== ASSIGNMENT ==
Using the listing below, keep only the lines with the word "agent" and copy them.

--- START ---

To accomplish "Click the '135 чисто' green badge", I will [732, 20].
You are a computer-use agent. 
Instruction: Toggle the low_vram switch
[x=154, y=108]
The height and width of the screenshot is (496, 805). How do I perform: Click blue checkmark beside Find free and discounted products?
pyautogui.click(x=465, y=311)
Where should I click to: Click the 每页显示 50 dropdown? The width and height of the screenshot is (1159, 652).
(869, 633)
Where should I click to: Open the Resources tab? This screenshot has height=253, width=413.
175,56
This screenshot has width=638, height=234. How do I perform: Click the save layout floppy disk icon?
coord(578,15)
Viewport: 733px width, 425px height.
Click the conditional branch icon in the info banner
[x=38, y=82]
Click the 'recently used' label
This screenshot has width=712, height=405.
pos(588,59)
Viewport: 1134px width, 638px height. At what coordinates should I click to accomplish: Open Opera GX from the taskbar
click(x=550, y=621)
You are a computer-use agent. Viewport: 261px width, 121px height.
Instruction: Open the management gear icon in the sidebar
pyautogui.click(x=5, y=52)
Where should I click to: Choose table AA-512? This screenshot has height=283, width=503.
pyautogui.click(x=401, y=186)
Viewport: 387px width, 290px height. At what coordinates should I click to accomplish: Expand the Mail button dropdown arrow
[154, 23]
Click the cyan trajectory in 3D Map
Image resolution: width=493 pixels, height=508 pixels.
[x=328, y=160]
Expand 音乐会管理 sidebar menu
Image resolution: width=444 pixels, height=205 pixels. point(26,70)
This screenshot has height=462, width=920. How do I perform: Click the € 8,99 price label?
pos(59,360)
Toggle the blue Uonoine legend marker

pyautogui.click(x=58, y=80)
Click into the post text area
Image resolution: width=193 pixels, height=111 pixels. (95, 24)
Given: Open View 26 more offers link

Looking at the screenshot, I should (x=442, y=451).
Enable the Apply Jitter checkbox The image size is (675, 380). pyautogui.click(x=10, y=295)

--- END ---

== WORKED SOLUTION ==
You are a computer-use agent. 
You are a computer-use agent. Viewport: 261px width, 121px height.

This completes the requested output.